> [Aim of the exercise]:
Starting at the first line and ending at the last, output the data exactly.
-----
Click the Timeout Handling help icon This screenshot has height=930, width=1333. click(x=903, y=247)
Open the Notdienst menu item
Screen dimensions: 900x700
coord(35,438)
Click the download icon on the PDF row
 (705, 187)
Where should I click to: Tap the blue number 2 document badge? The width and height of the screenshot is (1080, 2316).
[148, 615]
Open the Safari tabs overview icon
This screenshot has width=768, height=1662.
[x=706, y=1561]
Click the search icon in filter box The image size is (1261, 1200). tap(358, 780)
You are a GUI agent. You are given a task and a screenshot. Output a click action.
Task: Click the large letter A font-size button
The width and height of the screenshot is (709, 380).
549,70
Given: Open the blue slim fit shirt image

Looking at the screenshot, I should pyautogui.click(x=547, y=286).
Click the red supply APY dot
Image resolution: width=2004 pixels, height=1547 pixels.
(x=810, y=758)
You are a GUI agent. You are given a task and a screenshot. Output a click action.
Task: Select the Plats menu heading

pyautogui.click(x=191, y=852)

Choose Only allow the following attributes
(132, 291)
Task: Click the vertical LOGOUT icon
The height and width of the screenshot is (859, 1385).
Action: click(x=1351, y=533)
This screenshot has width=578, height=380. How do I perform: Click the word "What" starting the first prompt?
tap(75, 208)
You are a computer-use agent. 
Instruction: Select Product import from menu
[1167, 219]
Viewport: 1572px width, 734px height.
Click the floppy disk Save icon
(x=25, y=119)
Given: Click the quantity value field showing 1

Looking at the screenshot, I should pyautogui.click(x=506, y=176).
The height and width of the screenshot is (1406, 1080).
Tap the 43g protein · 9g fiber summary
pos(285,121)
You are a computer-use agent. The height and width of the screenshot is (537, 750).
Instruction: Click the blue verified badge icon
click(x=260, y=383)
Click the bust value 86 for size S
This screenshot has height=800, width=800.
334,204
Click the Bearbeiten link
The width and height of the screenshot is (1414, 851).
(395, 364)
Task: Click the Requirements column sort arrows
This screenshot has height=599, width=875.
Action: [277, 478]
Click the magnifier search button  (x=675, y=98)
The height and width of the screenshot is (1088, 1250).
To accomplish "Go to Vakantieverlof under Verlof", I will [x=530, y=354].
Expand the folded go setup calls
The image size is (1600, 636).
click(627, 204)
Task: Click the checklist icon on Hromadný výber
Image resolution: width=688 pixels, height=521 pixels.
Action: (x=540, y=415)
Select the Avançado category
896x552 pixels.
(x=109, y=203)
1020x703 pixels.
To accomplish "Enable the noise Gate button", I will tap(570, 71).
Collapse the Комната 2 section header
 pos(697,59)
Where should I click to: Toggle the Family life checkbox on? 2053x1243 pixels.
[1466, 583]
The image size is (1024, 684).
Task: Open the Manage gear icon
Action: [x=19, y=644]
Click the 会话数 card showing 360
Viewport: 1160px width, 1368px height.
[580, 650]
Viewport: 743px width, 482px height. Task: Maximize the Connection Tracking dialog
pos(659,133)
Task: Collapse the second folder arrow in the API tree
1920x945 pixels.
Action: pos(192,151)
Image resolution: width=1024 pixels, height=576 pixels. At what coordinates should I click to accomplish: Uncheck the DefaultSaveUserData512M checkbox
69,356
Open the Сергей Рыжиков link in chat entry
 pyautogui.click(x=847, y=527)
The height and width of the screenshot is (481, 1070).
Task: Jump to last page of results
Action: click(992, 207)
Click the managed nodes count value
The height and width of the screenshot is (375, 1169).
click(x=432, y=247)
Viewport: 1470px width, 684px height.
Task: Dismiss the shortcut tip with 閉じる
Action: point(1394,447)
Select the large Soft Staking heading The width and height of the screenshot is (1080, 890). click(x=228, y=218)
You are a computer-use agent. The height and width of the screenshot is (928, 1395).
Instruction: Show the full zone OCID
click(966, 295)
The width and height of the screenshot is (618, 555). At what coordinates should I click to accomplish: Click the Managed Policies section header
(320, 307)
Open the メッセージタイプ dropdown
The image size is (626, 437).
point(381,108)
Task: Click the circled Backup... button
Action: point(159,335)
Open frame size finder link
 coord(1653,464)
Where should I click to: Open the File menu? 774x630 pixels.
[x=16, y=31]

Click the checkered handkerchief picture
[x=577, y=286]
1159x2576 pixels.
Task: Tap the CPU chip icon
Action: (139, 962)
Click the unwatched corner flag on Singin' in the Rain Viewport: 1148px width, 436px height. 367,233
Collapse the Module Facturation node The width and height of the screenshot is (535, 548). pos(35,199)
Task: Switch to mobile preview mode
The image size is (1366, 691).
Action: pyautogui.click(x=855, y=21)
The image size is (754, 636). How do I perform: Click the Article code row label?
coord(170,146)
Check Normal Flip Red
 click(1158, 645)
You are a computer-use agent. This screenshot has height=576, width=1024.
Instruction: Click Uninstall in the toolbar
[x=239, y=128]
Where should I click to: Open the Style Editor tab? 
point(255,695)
-----
> [Output below]:
Click the Timeout Handling help icon This screenshot has height=930, width=1333. click(x=903, y=247)
Open the Notdienst menu item
Screen dimensions: 900x700
coord(35,438)
Click the download icon on the PDF row
 (705, 187)
Where should I click to: Tap the blue number 2 document badge? The width and height of the screenshot is (1080, 2316).
[148, 615]
Open the Safari tabs overview icon
This screenshot has width=768, height=1662.
[x=706, y=1561]
Click the search icon in filter box The image size is (1261, 1200). tap(358, 780)
You are a GUI agent. You are given a task and a screenshot. Output a click action.
Task: Click the large letter A font-size button
The width and height of the screenshot is (709, 380).
549,70
Given: Open the blue slim fit shirt image

Looking at the screenshot, I should pyautogui.click(x=547, y=286).
Click the red supply APY dot
Image resolution: width=2004 pixels, height=1547 pixels.
(x=810, y=758)
You are a GUI agent. You are given a task and a screenshot. Output a click action.
Task: Select the Plats menu heading

pyautogui.click(x=191, y=852)

Choose Only allow the following attributes
(132, 291)
Task: Click the vertical LOGOUT icon
The height and width of the screenshot is (859, 1385).
Action: click(x=1351, y=533)
This screenshot has width=578, height=380. How do I perform: Click the word "What" starting the first prompt?
tap(75, 208)
You are a computer-use agent. 
Instruction: Select Product import from menu
[1167, 219]
Viewport: 1572px width, 734px height.
Click the floppy disk Save icon
(x=25, y=119)
Given: Click the quantity value field showing 1

Looking at the screenshot, I should pyautogui.click(x=506, y=176).
The height and width of the screenshot is (1406, 1080).
Tap the 43g protein · 9g fiber summary
pos(285,121)
You are a computer-use agent. The height and width of the screenshot is (537, 750).
Instruction: Click the blue verified badge icon
click(x=260, y=383)
Click the bust value 86 for size S
This screenshot has height=800, width=800.
334,204
Click the Bearbeiten link
The width and height of the screenshot is (1414, 851).
(395, 364)
Task: Click the Requirements column sort arrows
This screenshot has height=599, width=875.
Action: [277, 478]
Click the magnifier search button  (x=675, y=98)
The height and width of the screenshot is (1088, 1250).
To accomplish "Go to Vakantieverlof under Verlof", I will [x=530, y=354].
Expand the folded go setup calls
The image size is (1600, 636).
click(627, 204)
Task: Click the checklist icon on Hromadný výber
Image resolution: width=688 pixels, height=521 pixels.
Action: (x=540, y=415)
Select the Avançado category
896x552 pixels.
(x=109, y=203)
1020x703 pixels.
To accomplish "Enable the noise Gate button", I will tap(570, 71).
Collapse the Комната 2 section header
 pos(697,59)
Where should I click to: Toggle the Family life checkbox on? 2053x1243 pixels.
[1466, 583]
The image size is (1024, 684).
Task: Open the Manage gear icon
Action: [x=19, y=644]
Click the 会话数 card showing 360
Viewport: 1160px width, 1368px height.
[580, 650]
Viewport: 743px width, 482px height. Task: Maximize the Connection Tracking dialog
pos(659,133)
Task: Collapse the second folder arrow in the API tree
1920x945 pixels.
Action: pos(192,151)
Image resolution: width=1024 pixels, height=576 pixels. At what coordinates should I click to accomplish: Uncheck the DefaultSaveUserData512M checkbox
69,356
Open the Сергей Рыжиков link in chat entry
 pyautogui.click(x=847, y=527)
The height and width of the screenshot is (481, 1070).
Task: Jump to last page of results
Action: click(992, 207)
Click the managed nodes count value
The height and width of the screenshot is (375, 1169).
click(x=432, y=247)
Viewport: 1470px width, 684px height.
Task: Dismiss the shortcut tip with 閉じる
Action: point(1394,447)
Select the large Soft Staking heading The width and height of the screenshot is (1080, 890). click(x=228, y=218)
You are a computer-use agent. The height and width of the screenshot is (928, 1395).
Instruction: Show the full zone OCID
click(966, 295)
The width and height of the screenshot is (618, 555). At what coordinates should I click to accomplish: Click the Managed Policies section header
(320, 307)
Open the メッセージタイプ dropdown
The image size is (626, 437).
point(381,108)
Task: Click the circled Backup... button
Action: point(159,335)
Open frame size finder link
 coord(1653,464)
Where should I click to: Open the File menu? 774x630 pixels.
[x=16, y=31]

Click the checkered handkerchief picture
[x=577, y=286]
1159x2576 pixels.
Task: Tap the CPU chip icon
Action: (139, 962)
Click the unwatched corner flag on Singin' in the Rain Viewport: 1148px width, 436px height. 367,233
Collapse the Module Facturation node The width and height of the screenshot is (535, 548). pos(35,199)
Task: Switch to mobile preview mode
The image size is (1366, 691).
Action: pyautogui.click(x=855, y=21)
The image size is (754, 636). How do I perform: Click the Article code row label?
coord(170,146)
Check Normal Flip Red
 click(1158, 645)
You are a computer-use agent. This screenshot has height=576, width=1024.
Instruction: Click Uninstall in the toolbar
[x=239, y=128]
Where should I click to: Open the Style Editor tab? 
point(255,695)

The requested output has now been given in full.